2. **Factor out the GCF:**
* Now, I divide each part of the original expression by `-6k`:
* `-18 k^3` divided by `-6k` equals `3k^2` (because -18/-6 = 3, and k^3/k = k^2)
* `-48 k^2` divided by `-6k` equals `8k` (because -48/-6 = 8, and k^2/k = k)
* `+66 k` divided by `-6k` equals `-11` (because 66/-6 = -11, and k/k = 1)
* So, now the expression looks like this: `-6k(3k^2 + 8k - 11)`

3. **Factor the Trinomial (the part inside the parentheses):**
* Now I need to break down `3k^2 + 8k - 11`. This is a "trinomial" because it has three parts.
* I look at the first number (3) and the last number (-11).

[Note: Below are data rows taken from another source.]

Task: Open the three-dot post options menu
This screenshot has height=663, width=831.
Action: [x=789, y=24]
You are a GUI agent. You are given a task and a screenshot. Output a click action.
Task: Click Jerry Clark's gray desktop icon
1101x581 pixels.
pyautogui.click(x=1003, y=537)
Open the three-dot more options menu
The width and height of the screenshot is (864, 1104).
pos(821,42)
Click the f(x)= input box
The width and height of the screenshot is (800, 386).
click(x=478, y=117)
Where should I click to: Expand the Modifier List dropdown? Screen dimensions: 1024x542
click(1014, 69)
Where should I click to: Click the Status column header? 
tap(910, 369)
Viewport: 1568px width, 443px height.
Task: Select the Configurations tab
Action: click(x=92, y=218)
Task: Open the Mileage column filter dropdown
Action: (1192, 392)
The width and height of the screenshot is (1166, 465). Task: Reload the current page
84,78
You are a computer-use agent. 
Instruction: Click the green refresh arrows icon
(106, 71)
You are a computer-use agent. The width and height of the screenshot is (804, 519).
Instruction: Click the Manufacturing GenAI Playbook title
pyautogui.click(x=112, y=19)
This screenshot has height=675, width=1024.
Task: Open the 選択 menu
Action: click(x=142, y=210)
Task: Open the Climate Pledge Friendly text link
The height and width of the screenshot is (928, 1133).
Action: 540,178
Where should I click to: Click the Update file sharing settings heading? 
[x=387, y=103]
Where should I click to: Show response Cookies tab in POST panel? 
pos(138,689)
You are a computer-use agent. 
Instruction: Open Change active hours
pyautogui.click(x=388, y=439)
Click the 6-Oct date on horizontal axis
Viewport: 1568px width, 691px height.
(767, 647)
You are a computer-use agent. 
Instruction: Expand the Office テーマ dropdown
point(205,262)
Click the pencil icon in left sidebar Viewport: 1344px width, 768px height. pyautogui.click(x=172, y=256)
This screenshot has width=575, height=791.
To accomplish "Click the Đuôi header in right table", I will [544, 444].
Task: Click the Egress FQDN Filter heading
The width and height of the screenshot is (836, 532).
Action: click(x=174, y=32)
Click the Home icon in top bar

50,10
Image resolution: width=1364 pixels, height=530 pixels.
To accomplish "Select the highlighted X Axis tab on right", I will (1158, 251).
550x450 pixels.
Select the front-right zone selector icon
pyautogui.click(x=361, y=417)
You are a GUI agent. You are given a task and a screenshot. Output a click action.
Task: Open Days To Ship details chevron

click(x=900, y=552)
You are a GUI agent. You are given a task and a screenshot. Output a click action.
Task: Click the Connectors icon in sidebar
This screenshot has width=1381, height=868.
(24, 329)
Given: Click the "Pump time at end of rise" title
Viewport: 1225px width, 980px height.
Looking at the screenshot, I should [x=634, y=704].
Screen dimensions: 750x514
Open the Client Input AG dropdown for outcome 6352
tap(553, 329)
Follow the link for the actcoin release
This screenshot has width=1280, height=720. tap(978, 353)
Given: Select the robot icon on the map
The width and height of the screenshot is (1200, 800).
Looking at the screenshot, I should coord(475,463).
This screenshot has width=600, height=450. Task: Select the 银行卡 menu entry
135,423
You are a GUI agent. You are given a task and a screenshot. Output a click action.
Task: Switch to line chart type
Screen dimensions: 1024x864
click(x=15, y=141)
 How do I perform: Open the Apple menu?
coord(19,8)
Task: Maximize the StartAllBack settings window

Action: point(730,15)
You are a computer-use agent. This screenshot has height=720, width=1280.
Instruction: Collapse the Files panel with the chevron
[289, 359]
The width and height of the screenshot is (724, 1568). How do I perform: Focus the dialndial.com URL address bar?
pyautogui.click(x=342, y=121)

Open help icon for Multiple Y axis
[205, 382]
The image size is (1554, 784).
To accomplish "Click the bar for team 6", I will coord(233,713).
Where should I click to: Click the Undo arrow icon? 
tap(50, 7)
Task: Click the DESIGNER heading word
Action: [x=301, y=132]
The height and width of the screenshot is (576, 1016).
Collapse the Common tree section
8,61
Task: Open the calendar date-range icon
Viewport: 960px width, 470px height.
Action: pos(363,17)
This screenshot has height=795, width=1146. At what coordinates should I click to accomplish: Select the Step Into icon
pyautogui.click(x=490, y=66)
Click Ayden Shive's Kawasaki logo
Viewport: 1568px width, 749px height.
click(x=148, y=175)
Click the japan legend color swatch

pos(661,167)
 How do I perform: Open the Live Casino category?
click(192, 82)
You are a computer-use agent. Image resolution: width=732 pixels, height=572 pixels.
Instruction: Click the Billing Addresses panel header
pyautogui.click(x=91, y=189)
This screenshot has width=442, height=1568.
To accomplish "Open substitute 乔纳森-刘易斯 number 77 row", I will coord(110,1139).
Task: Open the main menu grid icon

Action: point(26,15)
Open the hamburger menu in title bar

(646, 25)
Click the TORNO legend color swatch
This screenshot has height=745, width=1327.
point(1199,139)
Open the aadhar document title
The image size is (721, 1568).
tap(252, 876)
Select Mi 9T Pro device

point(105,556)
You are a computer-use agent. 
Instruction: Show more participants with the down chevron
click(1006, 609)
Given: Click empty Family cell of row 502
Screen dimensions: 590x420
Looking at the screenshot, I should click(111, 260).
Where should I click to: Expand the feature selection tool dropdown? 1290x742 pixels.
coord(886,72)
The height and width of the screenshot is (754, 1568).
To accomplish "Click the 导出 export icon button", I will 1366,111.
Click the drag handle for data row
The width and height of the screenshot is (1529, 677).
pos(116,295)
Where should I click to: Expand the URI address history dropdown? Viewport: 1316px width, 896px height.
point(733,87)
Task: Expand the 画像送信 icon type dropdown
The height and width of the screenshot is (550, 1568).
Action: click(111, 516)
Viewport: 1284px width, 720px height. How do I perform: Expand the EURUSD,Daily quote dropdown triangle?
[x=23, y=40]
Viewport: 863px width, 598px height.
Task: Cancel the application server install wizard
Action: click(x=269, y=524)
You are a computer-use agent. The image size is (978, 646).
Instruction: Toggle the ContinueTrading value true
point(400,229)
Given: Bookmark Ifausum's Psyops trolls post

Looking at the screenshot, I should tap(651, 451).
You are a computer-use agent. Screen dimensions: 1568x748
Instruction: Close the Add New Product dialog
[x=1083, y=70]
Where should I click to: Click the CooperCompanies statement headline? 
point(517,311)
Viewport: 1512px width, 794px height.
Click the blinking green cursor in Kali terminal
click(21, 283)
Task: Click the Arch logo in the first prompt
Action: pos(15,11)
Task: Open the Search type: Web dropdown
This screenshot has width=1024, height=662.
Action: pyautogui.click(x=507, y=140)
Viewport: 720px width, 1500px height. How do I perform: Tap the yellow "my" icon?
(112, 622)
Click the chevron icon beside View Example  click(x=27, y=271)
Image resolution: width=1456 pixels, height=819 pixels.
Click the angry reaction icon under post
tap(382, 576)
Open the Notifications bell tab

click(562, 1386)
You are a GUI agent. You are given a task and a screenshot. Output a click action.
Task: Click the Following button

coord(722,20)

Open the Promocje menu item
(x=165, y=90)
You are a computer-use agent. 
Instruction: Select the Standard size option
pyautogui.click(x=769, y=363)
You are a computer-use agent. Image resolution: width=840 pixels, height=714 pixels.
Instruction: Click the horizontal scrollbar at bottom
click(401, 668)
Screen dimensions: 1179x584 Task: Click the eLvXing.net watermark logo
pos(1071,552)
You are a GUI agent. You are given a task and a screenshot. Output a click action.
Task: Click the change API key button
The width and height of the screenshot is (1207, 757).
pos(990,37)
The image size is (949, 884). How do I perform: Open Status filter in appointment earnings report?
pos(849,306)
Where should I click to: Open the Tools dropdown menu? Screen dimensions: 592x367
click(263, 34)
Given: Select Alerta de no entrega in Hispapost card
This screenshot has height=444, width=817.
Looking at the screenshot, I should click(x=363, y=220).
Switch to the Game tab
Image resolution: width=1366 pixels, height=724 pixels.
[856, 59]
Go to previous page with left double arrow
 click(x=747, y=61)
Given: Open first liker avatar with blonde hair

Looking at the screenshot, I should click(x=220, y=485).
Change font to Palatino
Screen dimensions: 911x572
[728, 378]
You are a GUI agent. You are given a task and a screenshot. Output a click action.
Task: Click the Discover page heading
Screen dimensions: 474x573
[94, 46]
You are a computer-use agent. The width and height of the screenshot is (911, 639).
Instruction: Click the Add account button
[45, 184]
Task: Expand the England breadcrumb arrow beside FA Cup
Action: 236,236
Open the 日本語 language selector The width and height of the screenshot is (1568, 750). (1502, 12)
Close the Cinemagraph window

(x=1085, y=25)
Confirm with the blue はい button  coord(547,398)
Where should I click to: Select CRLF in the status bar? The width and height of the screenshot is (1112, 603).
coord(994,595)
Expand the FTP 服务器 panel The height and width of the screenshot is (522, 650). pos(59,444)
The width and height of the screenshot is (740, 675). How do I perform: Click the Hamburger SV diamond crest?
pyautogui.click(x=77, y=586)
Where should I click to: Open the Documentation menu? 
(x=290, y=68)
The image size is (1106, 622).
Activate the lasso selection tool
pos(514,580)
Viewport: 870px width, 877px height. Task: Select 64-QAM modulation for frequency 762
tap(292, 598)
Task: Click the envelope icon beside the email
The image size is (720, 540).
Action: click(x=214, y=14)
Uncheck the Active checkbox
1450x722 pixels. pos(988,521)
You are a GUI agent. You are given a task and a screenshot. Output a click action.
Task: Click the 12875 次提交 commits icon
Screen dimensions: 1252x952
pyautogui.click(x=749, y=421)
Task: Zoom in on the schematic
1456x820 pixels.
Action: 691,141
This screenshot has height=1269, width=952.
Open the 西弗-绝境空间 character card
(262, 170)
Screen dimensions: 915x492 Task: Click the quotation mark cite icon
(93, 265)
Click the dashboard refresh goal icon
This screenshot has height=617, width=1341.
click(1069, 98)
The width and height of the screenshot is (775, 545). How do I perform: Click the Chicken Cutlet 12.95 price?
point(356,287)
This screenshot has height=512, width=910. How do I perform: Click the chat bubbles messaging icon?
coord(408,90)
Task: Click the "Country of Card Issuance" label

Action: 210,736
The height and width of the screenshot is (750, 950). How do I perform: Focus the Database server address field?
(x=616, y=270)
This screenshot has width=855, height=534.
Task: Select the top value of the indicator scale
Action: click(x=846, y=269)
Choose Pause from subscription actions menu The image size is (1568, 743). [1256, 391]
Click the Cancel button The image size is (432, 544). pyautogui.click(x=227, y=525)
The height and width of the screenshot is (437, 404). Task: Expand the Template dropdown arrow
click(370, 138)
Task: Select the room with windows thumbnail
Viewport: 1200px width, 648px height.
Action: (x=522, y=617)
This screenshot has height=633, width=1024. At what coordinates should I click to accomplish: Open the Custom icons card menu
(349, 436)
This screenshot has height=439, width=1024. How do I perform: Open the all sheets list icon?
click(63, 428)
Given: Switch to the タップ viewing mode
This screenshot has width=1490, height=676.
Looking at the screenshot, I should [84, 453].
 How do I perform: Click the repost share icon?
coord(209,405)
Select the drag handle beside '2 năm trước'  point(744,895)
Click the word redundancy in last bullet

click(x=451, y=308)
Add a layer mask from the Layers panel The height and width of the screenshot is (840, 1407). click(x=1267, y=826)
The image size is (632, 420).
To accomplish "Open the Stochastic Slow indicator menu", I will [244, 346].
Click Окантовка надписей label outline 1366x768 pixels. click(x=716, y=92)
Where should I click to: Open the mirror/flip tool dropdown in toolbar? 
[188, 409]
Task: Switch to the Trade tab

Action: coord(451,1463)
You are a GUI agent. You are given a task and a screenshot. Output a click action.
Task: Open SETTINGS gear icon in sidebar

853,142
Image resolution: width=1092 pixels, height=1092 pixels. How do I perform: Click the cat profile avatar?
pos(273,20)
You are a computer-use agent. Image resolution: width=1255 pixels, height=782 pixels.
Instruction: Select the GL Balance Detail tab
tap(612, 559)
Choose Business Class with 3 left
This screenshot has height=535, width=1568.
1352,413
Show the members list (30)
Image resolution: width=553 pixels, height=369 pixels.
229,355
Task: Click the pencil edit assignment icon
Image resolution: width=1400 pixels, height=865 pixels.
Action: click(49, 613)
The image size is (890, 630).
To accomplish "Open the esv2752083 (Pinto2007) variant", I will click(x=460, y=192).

I multiply them: 3 * -11 = -33.
* Then I need to find two numbers that multiply to -33 AND add up to the middle number, which is 8.
* I think of pairs that multiply to -33:
* 1 and -33 (sums to -32)
* -1 and 33 (sums to 32)
* 3 and -11 (sums to -8)
* -3 and 11 (sums to 8) -- Aha! This pair works! (-3 and 11)
* Now, I rewrite the middle term (`+8k`) using these two numbers: `3k^2 - 3k + 11k - 11`.
* Next, I group the terms and factor them in pairs:
* ` (3k^2 - 3k) ` and ` (11k - 11) `
* From `3k^2 - 3k`, I can pull out `3k`. What's left is `k - 1`. So, `3k(k - 1)`.
* From `11k - 11`, I can pull out `11`. What's left is `k - 1`. So, `11(k - 1)`.
* Now I have `3k(k - 1) + 11(k - 1)`. Notice that `(k - 1)` is common in both parts!
* I can factor out `(k - 1)`. What's left is `3k + 11`.
* So, the trinomial factors to `(3k + 11)(k - 1)`.

4. **Put it all back together:**
* I had the GCF `-6k` and the factored trinomial `(3k + 11)(k - 1)`.
* So, the complete factored expression is `-6k(3k + 11)(k - 1)`. That's the answer!